The final miles of the hike took us through the upper reaches of the Paria, which crosses a high plateau dating to the Mesozoic era known as the Colorado Plateau. Arches, natural amphitheaters, and sandy terraces covered with shrubs and a few stands of ground-hugging cottonwood and willow ash trees are the dominant features of the canyon at this point.

Other than raptors drifting near the canyon’s top ledges, there was little wildlife visible in mid-March. The reptiles commonly active in the summer were still hunkered down for the winter, and if any of the larger mammals — bobcats, mountain lions, and bighorn sheep among them — were following our progress, we never noticed them.

In the darker reaches of the canyon, sandstone that is bright red in sunlight takes on a darker and more menacing hue. Benjamin Norvell

Day two was easier than day one, amounting to only seven miles over four hours. Still, it was painful. By the last mile, my own stride was about half of what it was earlier in the day and the AllTrails app told me my pace was a fourth of what it had been.

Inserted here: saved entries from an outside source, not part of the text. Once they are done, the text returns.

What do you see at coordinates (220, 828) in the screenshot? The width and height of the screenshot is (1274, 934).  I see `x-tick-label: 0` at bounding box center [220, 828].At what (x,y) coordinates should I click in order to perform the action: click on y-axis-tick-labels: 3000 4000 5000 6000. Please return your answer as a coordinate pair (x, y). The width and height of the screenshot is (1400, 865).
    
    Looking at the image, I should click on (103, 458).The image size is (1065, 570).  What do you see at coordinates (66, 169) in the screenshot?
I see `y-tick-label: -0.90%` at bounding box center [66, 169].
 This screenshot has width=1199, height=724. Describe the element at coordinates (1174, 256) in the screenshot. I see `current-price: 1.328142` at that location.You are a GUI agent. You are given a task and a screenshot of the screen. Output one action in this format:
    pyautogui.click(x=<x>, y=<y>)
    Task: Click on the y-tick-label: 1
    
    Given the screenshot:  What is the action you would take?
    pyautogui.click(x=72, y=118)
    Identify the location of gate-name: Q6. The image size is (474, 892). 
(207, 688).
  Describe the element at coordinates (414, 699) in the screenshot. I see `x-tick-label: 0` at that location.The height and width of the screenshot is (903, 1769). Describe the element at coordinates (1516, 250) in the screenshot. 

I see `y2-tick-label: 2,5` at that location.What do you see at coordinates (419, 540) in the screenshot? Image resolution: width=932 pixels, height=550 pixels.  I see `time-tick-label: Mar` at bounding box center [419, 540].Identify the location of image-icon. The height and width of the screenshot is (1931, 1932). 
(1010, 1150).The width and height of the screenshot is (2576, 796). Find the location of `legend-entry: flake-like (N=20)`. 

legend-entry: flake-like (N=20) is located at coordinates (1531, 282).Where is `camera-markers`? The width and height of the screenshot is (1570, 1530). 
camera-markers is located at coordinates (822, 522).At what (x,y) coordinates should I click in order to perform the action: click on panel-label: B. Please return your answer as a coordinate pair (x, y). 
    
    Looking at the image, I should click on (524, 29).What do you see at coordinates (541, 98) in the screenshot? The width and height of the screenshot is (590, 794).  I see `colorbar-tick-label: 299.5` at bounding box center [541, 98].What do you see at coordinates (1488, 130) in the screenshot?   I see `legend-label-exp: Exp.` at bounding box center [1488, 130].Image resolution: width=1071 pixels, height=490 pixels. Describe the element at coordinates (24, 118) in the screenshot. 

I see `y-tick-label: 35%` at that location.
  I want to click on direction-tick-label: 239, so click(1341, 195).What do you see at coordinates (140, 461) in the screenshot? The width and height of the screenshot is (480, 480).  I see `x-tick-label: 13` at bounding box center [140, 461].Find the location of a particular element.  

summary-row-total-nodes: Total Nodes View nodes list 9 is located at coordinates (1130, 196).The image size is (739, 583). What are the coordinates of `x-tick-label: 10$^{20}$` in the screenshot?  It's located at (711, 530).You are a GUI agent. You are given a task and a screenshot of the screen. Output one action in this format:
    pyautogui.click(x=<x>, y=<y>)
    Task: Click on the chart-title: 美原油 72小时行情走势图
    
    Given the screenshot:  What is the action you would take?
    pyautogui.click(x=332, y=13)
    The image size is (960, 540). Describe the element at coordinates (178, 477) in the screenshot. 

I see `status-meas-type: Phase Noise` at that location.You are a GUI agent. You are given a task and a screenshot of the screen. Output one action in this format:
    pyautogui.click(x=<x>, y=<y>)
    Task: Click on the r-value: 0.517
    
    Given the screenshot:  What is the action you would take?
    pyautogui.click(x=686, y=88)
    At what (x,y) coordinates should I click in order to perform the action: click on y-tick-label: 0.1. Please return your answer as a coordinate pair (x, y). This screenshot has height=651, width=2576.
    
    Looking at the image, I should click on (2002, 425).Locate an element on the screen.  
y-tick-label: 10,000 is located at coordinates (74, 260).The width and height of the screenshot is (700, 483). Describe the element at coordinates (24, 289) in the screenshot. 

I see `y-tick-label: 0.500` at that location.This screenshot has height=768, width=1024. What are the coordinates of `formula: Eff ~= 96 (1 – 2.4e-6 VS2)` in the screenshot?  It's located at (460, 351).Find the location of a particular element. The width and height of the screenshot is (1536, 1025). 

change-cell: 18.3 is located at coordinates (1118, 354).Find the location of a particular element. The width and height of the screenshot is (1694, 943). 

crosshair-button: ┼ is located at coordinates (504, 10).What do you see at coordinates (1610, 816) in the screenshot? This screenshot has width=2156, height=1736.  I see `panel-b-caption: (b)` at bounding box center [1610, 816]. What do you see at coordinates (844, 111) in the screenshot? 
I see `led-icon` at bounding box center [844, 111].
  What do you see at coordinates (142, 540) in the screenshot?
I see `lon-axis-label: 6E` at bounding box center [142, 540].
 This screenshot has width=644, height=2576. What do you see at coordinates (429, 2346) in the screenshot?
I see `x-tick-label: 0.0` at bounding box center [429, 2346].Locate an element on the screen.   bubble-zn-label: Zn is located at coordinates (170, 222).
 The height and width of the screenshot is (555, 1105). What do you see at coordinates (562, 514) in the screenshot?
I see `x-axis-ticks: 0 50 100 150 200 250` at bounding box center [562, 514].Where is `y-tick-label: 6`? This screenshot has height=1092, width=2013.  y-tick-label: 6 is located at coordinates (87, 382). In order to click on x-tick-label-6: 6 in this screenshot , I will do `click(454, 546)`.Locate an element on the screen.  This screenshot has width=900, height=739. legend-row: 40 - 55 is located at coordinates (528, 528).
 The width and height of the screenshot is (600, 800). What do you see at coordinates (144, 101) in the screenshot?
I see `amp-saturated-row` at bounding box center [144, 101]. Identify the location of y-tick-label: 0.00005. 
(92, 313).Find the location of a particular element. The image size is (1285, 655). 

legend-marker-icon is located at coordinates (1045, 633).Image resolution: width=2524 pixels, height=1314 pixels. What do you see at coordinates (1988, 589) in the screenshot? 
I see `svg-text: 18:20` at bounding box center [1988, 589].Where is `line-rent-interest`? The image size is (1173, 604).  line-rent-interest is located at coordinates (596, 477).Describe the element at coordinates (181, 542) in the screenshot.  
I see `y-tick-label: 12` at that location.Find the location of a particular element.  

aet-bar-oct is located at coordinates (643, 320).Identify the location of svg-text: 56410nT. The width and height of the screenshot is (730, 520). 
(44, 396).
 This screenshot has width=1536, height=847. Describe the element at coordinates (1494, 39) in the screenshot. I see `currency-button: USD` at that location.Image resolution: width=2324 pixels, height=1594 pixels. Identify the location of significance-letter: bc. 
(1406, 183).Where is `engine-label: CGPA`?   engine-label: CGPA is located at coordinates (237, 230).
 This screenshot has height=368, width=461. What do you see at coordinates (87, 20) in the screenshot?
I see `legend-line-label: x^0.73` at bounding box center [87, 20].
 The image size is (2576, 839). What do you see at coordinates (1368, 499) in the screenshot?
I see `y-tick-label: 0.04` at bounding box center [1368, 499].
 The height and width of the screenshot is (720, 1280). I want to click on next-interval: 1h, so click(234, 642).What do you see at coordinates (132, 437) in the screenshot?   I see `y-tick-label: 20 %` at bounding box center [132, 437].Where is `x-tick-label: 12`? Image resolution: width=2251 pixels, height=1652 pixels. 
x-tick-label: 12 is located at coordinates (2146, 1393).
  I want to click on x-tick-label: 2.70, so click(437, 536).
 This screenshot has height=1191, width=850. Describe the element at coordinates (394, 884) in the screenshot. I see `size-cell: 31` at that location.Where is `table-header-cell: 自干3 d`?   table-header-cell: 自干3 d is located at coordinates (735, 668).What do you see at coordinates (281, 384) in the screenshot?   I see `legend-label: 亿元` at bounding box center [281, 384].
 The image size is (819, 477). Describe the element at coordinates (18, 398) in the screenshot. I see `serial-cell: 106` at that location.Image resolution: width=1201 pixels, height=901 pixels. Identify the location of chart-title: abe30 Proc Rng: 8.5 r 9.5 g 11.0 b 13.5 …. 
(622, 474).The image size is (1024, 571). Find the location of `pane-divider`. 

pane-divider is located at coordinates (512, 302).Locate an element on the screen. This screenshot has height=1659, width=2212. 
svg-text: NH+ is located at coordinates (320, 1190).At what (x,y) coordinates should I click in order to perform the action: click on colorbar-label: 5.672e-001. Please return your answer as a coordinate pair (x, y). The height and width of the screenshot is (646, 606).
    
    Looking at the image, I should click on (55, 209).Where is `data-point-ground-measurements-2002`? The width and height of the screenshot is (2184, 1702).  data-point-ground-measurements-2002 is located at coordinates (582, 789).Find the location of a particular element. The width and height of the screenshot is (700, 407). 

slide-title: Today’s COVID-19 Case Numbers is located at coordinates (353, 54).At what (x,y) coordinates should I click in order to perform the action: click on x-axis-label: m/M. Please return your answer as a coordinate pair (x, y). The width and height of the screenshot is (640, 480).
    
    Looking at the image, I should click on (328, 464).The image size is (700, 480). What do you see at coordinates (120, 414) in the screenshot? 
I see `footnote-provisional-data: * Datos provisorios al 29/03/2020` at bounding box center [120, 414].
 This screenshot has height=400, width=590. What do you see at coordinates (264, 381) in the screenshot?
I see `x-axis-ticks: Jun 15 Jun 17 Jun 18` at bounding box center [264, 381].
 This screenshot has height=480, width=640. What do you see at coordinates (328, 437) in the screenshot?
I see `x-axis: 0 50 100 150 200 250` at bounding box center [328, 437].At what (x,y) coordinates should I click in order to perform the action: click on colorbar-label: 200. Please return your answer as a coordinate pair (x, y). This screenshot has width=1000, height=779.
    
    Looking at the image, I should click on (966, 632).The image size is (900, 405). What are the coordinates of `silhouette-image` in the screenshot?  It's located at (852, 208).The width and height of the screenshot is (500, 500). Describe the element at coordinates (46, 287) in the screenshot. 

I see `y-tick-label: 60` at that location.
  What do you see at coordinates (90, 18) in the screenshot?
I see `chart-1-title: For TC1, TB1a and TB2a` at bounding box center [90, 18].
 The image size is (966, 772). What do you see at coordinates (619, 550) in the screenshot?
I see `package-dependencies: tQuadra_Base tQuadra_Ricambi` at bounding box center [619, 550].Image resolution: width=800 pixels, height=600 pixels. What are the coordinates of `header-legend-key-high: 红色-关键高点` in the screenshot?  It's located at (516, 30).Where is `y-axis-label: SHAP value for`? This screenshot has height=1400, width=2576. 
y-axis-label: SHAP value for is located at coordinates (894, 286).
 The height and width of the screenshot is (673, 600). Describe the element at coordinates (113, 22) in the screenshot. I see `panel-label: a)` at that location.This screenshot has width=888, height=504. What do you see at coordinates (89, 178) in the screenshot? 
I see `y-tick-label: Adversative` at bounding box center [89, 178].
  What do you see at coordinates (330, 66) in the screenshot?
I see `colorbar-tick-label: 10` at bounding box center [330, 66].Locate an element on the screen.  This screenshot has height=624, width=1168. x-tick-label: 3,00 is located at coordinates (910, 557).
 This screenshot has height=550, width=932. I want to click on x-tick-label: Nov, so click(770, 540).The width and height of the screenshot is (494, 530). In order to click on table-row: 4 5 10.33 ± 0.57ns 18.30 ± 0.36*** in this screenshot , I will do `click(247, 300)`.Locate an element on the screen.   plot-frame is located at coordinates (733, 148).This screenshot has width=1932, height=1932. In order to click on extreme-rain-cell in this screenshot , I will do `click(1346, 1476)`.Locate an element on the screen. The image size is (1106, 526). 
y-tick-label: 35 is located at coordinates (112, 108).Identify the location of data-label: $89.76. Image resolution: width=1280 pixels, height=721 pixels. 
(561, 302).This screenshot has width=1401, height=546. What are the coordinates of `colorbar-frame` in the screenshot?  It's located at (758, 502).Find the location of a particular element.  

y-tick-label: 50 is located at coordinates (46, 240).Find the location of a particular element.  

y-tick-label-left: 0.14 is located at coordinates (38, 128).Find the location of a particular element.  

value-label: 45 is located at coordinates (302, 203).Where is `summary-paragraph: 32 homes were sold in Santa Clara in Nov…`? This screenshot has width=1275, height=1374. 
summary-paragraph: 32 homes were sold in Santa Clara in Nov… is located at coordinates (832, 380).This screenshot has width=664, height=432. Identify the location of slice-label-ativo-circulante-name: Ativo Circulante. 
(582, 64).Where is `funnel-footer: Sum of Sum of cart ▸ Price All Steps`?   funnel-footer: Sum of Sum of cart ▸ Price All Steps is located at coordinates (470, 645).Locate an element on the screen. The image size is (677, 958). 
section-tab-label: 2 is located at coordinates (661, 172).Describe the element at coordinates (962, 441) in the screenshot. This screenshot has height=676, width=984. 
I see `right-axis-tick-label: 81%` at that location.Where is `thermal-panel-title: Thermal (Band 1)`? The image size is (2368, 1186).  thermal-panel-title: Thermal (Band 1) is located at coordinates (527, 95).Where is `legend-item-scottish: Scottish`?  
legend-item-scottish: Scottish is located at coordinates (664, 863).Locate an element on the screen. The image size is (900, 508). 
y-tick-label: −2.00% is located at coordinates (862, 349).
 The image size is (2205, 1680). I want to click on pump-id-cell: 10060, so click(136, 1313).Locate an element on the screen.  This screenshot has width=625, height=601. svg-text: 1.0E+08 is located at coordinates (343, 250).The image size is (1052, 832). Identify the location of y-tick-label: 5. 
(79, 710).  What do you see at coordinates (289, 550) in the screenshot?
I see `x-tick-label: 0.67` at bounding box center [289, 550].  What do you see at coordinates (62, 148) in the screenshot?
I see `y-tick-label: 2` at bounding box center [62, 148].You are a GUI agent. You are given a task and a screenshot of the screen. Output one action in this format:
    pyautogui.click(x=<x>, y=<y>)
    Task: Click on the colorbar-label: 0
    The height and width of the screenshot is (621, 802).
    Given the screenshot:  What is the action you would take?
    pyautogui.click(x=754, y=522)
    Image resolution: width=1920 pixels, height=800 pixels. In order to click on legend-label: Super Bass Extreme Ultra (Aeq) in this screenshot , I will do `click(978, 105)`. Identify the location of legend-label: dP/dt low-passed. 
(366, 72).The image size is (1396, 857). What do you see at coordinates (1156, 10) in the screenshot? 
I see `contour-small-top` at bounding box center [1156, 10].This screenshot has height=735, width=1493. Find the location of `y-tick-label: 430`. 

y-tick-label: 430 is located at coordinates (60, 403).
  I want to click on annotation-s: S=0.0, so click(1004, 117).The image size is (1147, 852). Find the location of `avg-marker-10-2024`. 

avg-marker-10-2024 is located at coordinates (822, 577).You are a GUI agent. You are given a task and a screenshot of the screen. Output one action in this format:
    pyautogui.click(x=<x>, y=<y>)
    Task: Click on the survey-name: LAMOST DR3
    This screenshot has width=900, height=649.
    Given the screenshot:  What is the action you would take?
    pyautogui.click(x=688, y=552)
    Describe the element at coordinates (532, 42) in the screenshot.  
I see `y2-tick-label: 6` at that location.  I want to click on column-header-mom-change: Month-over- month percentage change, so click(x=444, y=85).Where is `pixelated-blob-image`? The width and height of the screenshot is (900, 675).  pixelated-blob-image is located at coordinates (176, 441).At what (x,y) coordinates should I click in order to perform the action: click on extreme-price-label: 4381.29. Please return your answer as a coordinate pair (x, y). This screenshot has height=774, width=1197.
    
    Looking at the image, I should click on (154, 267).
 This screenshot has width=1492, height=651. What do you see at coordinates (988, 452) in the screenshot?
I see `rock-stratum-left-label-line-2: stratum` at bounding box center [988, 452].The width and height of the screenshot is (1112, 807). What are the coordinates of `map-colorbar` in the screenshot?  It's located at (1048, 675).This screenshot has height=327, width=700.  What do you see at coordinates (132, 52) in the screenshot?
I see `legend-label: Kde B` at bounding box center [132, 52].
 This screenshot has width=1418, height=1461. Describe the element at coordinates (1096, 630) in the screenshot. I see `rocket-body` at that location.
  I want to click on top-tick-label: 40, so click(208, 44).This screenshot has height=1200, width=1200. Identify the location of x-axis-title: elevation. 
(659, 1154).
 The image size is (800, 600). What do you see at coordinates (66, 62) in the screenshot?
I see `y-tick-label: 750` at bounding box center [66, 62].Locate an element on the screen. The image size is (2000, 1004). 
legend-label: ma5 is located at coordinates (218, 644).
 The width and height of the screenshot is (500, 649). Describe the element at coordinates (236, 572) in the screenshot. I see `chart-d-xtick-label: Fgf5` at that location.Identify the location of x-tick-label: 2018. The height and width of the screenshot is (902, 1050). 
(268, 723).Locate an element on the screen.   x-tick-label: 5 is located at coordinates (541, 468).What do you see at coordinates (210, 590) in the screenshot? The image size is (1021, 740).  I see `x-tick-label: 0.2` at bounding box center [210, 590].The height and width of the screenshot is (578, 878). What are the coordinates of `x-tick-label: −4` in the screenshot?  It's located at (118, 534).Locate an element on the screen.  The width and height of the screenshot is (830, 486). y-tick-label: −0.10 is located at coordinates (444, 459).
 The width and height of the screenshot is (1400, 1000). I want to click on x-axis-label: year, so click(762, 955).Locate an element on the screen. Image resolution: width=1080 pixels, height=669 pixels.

It took me two days to fully recover. Lying awake in the mummy bag that night on the river, I swore never again to embark on such a journey. It’s hotels and day hikes from here on out, regardless of what John Muir used to say, I told myself.

But after the pain had fully subsided, so had the memory of the hardships. And within a couple days I was already browsing the Recreational Equipment (REI) website and looking at backcountry permits for the Big Bend National Park in Texas and Glacier National Park in Montana.